# TASK TO COMPLETE
Restate only the tail of the data below, starting at the line that contains "Image resolution: width=799" and including the last line, word for word.
-------- RECORDS SHOWN
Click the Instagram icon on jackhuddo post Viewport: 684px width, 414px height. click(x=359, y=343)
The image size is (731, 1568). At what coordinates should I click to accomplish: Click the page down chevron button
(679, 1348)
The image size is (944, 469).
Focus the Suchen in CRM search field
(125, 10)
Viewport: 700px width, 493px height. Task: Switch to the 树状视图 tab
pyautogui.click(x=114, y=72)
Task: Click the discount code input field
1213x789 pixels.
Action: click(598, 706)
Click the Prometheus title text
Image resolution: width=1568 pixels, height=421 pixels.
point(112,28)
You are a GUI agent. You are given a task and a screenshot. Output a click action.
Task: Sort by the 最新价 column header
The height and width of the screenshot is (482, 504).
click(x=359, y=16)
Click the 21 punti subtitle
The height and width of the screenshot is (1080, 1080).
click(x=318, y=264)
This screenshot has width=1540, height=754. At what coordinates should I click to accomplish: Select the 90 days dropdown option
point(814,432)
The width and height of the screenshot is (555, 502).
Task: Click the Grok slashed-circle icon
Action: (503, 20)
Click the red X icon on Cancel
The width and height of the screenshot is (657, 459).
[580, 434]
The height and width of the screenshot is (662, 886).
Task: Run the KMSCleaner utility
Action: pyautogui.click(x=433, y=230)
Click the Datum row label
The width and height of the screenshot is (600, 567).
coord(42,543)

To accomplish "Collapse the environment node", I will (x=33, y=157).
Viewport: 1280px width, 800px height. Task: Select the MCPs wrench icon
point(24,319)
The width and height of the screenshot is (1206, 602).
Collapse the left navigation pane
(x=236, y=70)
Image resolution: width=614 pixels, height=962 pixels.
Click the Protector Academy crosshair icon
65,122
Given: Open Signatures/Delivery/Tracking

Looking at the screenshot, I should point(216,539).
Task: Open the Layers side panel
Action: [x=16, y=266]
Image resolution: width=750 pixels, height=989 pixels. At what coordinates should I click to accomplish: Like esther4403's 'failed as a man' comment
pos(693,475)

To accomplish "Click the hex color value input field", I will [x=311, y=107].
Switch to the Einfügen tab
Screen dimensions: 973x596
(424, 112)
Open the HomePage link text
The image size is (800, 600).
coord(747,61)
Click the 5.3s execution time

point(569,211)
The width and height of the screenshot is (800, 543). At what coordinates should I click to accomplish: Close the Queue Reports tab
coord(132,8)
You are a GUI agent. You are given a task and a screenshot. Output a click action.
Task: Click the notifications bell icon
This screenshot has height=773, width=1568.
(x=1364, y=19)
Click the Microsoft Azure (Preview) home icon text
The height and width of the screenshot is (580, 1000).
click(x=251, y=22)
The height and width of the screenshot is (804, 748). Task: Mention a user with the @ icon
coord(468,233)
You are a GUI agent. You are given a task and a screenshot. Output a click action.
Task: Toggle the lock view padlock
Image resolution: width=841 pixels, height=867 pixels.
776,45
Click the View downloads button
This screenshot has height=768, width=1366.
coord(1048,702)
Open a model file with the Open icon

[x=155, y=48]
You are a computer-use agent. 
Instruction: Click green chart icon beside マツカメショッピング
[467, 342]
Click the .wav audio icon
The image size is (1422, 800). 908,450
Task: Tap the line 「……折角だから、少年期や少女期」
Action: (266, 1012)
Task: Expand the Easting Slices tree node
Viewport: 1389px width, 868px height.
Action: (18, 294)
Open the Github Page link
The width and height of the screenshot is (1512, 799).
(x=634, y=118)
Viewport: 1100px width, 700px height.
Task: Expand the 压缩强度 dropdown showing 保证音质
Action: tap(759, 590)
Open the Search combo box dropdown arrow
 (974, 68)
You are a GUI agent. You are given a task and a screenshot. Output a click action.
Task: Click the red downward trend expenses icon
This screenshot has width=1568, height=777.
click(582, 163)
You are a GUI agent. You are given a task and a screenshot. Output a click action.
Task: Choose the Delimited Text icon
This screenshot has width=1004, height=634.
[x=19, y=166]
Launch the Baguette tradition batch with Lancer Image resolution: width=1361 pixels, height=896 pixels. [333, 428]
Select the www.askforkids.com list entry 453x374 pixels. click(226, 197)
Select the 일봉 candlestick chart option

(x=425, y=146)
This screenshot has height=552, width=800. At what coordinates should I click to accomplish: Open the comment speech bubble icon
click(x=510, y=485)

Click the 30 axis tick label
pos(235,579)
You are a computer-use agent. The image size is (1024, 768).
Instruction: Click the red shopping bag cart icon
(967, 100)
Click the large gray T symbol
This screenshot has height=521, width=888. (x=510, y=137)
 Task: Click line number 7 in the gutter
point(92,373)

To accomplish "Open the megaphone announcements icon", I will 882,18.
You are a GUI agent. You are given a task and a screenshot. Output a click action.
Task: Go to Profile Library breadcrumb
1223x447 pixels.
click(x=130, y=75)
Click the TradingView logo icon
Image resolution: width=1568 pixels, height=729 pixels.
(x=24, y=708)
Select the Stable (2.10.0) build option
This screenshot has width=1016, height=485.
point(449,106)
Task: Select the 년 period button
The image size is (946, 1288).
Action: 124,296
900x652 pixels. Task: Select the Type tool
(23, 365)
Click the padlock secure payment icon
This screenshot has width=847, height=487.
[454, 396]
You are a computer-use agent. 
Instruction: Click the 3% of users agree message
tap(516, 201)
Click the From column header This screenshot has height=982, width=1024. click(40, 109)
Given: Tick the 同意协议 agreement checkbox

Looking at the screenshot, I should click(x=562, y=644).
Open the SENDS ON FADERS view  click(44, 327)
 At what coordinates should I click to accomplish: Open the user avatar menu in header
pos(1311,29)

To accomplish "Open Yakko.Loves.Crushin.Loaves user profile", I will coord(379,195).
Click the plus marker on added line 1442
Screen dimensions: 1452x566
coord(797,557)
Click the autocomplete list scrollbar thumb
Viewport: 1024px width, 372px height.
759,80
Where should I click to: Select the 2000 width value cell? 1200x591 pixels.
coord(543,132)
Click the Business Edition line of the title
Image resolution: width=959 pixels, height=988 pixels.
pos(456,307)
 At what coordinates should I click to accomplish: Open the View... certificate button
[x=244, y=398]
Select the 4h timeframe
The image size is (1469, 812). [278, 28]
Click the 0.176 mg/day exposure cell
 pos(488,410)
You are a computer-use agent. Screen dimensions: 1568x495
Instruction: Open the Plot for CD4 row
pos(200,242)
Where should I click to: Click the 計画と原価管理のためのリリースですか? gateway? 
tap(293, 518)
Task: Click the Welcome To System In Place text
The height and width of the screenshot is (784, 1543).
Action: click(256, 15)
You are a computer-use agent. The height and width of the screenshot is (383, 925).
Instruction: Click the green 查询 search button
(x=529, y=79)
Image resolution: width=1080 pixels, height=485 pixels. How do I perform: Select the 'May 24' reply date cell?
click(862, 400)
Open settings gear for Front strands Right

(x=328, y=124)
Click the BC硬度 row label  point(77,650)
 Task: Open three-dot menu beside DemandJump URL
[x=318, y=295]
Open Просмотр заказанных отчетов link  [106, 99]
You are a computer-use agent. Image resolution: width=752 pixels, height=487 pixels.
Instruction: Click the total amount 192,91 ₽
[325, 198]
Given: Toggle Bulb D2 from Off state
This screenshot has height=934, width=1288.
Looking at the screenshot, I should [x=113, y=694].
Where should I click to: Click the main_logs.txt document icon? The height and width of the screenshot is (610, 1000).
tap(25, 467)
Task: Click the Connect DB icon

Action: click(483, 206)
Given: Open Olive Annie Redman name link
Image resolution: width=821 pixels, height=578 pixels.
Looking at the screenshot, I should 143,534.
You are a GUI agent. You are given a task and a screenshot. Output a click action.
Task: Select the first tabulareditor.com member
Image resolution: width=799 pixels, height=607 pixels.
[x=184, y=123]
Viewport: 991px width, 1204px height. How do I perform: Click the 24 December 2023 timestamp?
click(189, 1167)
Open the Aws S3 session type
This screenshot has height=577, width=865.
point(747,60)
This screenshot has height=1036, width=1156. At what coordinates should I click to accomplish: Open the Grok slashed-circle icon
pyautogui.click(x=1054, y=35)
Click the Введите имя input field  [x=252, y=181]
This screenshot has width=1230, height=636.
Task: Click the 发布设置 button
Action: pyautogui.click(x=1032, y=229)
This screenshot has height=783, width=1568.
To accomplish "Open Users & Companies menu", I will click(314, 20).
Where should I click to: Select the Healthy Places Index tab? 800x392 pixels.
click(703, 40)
----------------
# RESPONSE TO THIS TASK
Image resolution: width=799 pixels, height=607 pixels.
[x=184, y=123]
Viewport: 991px width, 1204px height. How do I perform: Click the 24 December 2023 timestamp?
click(189, 1167)
Open the Aws S3 session type
This screenshot has height=577, width=865.
point(747,60)
This screenshot has height=1036, width=1156. At what coordinates should I click to accomplish: Open the Grok slashed-circle icon
pyautogui.click(x=1054, y=35)
Click the Введите имя input field  [x=252, y=181]
This screenshot has width=1230, height=636.
Task: Click the 发布设置 button
Action: pyautogui.click(x=1032, y=229)
This screenshot has height=783, width=1568.
To accomplish "Open Users & Companies menu", I will click(314, 20).
Where should I click to: Select the Healthy Places Index tab? 800x392 pixels.
click(703, 40)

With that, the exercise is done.